Aerial insectivorous birds – a guild comprising swallows, nightjars, swifts, and flycatchers – have experienced alarming population declines in eastern North America in recent decades. Declines across diverse species in the guild suggest that changes in flying insect prey are likely a common factor. Aerial insectivores breeding in urban areas face multiple environmental changes, as urbanization is associated with shifts in local climate, habitat structure, water quality, and both terrestrial and aquatic insect prey. Here, I investigated relationships between aerial insectivorous birds and urbanization, climate, and water quality using the Tree Swallow (Tachycineta bicolor) as a model organism. I evaluated Tree Swallow reproductive success, body condition, and trophic dynamics at seven river-riparian sites representing urban and natural/protected land use in greater Columbus, Ohio over four consecutive breeding seasons (2014-2017). Urban nests were associated with higher fledging success and earlier laying dates. Multiple characteristics of urban sites appeared to drive patterns between swallow responses and urbanization, including differences in mean and extreme air temperatures and measures of water quality (e.g., water temperature, contaminant and nutrient concentrations).
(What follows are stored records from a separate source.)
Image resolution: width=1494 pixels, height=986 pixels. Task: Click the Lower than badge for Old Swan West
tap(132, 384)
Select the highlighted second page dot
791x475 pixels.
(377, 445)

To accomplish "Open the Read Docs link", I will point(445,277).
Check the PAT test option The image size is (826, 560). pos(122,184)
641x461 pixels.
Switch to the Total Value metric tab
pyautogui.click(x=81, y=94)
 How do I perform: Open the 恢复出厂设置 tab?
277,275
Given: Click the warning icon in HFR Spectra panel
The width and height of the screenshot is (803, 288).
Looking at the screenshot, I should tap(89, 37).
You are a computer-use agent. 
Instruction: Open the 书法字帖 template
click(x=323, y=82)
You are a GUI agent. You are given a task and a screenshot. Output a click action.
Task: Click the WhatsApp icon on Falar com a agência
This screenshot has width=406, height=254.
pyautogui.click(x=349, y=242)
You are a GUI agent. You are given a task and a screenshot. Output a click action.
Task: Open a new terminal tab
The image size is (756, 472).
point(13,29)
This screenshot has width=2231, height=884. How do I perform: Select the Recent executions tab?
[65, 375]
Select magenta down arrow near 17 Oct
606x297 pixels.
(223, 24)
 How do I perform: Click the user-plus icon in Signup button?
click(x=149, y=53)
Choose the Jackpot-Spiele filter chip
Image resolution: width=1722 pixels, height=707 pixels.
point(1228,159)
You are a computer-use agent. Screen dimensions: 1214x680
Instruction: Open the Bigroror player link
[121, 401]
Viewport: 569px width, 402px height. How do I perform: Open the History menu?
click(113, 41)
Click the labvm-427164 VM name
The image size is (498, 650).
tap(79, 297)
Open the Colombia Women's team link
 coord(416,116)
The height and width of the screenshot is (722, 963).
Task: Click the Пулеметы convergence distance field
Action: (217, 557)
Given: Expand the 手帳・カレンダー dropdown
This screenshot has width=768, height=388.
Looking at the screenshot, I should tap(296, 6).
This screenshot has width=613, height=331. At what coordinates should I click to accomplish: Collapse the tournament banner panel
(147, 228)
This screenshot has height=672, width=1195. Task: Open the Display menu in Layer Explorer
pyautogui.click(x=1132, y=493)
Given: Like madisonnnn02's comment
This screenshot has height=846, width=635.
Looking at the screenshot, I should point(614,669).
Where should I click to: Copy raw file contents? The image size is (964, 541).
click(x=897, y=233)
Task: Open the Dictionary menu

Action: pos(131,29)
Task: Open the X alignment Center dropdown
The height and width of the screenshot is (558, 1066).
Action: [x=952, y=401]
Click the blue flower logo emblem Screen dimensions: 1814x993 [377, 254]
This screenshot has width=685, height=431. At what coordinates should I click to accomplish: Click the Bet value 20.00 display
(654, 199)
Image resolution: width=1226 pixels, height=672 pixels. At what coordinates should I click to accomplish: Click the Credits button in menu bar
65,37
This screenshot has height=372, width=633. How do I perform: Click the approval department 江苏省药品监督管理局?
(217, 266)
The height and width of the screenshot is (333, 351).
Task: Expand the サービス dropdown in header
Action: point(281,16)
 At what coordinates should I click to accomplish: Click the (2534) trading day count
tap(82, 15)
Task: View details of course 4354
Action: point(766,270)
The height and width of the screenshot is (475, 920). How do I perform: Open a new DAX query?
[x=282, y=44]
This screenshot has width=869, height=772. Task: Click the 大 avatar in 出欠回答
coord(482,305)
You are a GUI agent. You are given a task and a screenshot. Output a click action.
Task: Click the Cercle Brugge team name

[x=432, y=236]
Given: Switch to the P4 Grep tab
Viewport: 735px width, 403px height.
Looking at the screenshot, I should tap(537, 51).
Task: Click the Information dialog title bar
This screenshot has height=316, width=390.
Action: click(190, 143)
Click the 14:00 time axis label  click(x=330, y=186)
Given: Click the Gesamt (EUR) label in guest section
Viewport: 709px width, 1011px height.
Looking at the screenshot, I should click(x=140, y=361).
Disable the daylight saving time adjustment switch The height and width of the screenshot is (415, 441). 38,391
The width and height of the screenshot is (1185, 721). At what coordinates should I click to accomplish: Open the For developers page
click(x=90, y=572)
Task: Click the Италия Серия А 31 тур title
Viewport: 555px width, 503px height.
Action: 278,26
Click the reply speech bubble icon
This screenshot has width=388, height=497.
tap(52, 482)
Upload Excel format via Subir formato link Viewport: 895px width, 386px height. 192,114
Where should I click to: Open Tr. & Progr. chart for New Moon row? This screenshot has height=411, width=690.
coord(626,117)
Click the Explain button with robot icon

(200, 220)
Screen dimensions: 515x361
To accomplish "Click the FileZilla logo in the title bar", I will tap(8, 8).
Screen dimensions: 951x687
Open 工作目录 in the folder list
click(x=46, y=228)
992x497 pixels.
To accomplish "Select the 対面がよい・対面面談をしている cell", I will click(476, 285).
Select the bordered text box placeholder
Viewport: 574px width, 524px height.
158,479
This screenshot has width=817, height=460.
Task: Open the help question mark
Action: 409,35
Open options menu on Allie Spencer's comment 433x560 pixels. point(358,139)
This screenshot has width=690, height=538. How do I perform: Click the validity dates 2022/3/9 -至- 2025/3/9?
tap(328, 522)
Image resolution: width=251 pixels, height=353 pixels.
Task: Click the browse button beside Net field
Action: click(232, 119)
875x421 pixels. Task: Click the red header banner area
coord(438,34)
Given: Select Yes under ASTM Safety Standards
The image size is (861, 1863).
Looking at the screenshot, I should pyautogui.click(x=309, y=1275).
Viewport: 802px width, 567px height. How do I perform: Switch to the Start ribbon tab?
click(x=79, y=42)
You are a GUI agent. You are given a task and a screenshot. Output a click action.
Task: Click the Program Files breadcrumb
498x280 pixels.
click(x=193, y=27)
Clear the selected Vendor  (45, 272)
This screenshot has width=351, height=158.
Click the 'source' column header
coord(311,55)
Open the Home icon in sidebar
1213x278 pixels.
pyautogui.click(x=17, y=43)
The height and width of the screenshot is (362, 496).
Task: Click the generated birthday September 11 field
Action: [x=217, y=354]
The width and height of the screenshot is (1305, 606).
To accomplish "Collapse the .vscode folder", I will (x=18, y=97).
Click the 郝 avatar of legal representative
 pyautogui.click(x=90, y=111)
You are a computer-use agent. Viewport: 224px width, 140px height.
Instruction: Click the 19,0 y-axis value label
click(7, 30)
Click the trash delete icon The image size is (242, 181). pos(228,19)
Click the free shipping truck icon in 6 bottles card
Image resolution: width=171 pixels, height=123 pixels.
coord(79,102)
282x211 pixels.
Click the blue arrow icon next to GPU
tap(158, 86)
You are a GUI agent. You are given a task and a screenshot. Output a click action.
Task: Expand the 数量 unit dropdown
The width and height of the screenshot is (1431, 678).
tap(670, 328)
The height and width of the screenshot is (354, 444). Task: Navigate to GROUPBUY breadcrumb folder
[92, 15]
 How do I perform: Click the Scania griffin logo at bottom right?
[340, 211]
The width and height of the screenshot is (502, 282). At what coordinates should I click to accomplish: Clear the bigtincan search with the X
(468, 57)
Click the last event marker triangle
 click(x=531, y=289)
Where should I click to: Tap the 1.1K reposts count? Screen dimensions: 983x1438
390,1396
For example, higher mean air temperature was associated with earlier clutch initiation, while the frequency of extremely cold days was related to diminished fledging success. Stream urbanization was also related to greater reliance on aquatic insects, greater reliance on aquatically derived energy, and higher trophic position, and the results suggested that local-scale characteristics drove trophic responses. Overall, despite the loss of environmental quality generally attributed to cities, Tree Swallows exhibited greater reproductive success in urban settings where aquatic insects were larger, climate conditions favored egg and nestling survival, and the breeding season was longer. However, other characteristics of urban areas represent potential risks for urban-breeding aerial insectivores. Exploring the complex effects of urbanization on aerial insectivores represents an important research agenda as we continue to address declining aerial insectivore populations.